= Coppersmith method =

Factorisation algorithm

The Coppersmith method, proposed by Don Coppersmith, is a method to find small integer zeroes of univariate or bivariate polynomials, or their small zeroes modulo a given integer. The method uses the Lenstra–Lenstra–Lovász lattice basis reduction algorithm (LLL) to find a polynomial that has the same zeroes as the target polynomial but smaller coefficients.

In cryptography, the Coppersmith method is mainly used in attacks on RSA when parts of the secret key are known and forms a base for Coppersmith's attack.

== Approach ==
Coppersmith's approach is a reduction of solving modular polynomial equations to solving polynomials over the integers.

Let $F(x) = x^n+a_{n-1}x^{n-1}+\ldots +a_1x+a_0$ and assume that $F(x_0)\equiv 0 \pmod{M}$ for some
integer $|x_0|< M^{1/n}$.
Coppersmith’s algorithm can be used to find this integer solution $x_0$.

Finding roots over the rationals Q is easy using, e.g., Newton's method, but such an algorithm does not work modulo a composite number M. The idea behind Coppersmith’s method is to find a different polynomial f related to F that has the same root $x_0$ modulo M, but has only small coefficients. If the coefficients and $x_0$ are small enough that $|f(x_0)| < M$ over the integers, then we have $f(x_0) = 0$, so that $x_0$ is a root of f over Q and can be found easily. More generally, we can find a polynomial $f(x)$ with the same root $x_0$ modulo some power $M^a$ of M, satisfying $|f(x_0)| < M^a$, and solve for $x_0$ as above.

Coppersmith's algorithm uses the Lenstra–Lenstra–Lovász lattice basis reduction algorithm (LLL) to construct the polynomial f with small coefficients.
Given F, the algorithm constructs polynomials $p_1(x), p_2(x), \dots, p_n(x)$ that all have the same root $x_0$ modulo $M^a$, where a is some integer chosen based on the degree of F and the size of $x_0$.
Any linear combination of these polynomials also has $x_0$ as a root modulo $M^a$.

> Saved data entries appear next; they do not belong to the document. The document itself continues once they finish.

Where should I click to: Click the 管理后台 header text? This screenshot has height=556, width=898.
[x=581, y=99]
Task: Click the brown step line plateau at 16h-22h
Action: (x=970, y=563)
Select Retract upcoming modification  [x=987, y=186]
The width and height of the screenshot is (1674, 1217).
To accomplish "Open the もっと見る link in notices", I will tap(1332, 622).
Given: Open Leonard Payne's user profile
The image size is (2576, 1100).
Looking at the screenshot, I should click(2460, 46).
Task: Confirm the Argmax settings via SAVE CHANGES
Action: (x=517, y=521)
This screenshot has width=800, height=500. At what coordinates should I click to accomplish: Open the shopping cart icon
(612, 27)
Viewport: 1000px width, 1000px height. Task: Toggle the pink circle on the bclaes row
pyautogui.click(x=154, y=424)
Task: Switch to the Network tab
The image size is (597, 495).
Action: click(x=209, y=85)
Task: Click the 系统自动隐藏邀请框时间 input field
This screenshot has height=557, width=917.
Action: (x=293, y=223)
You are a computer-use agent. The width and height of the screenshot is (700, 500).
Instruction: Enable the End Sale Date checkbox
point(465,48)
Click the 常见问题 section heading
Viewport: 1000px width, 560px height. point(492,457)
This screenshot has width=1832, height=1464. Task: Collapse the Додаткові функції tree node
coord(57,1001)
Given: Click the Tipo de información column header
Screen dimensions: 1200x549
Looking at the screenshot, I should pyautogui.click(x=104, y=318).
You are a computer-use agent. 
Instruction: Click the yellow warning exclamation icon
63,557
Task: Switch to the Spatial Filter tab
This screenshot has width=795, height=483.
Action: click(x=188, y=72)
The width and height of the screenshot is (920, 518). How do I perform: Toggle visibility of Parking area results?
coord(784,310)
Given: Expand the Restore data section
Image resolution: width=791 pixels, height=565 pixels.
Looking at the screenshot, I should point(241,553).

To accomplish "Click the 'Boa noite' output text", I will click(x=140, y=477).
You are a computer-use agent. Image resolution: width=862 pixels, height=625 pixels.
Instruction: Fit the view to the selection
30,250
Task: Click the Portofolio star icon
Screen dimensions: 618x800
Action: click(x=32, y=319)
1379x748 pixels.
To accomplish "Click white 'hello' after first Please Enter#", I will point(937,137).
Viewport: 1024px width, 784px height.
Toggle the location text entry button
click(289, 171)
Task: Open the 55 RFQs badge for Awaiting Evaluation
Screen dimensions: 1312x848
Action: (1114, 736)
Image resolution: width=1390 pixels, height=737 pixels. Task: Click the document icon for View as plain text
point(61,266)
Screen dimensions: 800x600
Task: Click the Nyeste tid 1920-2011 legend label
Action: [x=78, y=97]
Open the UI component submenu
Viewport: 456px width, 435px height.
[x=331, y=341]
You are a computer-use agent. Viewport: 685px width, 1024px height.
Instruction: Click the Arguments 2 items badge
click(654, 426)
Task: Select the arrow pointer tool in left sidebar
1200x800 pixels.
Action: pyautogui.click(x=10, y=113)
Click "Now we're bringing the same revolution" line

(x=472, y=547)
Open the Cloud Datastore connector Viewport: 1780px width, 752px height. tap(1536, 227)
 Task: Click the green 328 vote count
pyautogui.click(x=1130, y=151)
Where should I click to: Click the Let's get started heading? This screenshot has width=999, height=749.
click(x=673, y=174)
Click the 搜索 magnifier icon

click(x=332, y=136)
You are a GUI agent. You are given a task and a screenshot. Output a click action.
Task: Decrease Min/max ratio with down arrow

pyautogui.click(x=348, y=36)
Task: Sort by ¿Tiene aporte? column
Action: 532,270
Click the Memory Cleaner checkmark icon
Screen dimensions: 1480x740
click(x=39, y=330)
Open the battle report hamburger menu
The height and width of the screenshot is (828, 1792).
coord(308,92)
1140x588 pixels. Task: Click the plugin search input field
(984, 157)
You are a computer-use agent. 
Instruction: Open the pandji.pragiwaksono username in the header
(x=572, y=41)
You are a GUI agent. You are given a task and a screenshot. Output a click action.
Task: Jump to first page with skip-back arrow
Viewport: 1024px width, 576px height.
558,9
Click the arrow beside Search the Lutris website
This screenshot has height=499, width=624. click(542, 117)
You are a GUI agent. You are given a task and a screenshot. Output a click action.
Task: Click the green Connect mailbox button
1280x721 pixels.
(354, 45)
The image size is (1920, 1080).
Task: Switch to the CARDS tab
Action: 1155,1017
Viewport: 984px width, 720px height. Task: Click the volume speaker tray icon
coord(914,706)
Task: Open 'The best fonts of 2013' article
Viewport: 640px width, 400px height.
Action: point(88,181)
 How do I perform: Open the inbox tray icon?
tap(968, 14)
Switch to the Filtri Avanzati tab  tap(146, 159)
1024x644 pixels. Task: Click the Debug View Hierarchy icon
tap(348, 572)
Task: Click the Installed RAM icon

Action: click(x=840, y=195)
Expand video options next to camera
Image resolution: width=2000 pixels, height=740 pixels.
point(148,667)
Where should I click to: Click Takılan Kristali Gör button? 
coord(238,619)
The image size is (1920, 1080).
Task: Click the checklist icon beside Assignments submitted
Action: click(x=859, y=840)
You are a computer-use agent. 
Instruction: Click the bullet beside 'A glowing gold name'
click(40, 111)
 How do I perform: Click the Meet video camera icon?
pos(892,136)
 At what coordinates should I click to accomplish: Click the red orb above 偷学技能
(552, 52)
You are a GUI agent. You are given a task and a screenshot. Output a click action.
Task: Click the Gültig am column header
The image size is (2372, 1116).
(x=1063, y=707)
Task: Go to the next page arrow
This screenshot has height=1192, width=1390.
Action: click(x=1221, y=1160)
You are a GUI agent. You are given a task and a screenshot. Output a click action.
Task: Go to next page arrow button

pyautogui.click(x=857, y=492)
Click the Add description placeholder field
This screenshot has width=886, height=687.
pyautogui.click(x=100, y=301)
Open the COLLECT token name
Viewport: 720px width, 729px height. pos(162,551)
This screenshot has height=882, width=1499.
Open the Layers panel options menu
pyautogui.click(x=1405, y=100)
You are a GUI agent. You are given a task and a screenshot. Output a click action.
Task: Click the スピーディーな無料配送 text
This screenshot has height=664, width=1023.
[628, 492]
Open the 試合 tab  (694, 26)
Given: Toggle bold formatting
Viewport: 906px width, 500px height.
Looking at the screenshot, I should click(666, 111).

The next step is to use the LLL algorithm to construct a linear combination $f(x)=\sum c_ip_i(x)$
of the $p_i(x)$ so that the inequality $|f(x_0)| < M^a$ holds.
Now standard factorization methods can calculate the zeroes of $f(x)$ over the integers.

== Implementations ==
Coppersmith's method for univariate polynomials is implemented in
- Magma as the function SmallRoots;
- PARI/GP as the function zncoppersmith;
- SageMath as the method small_roots.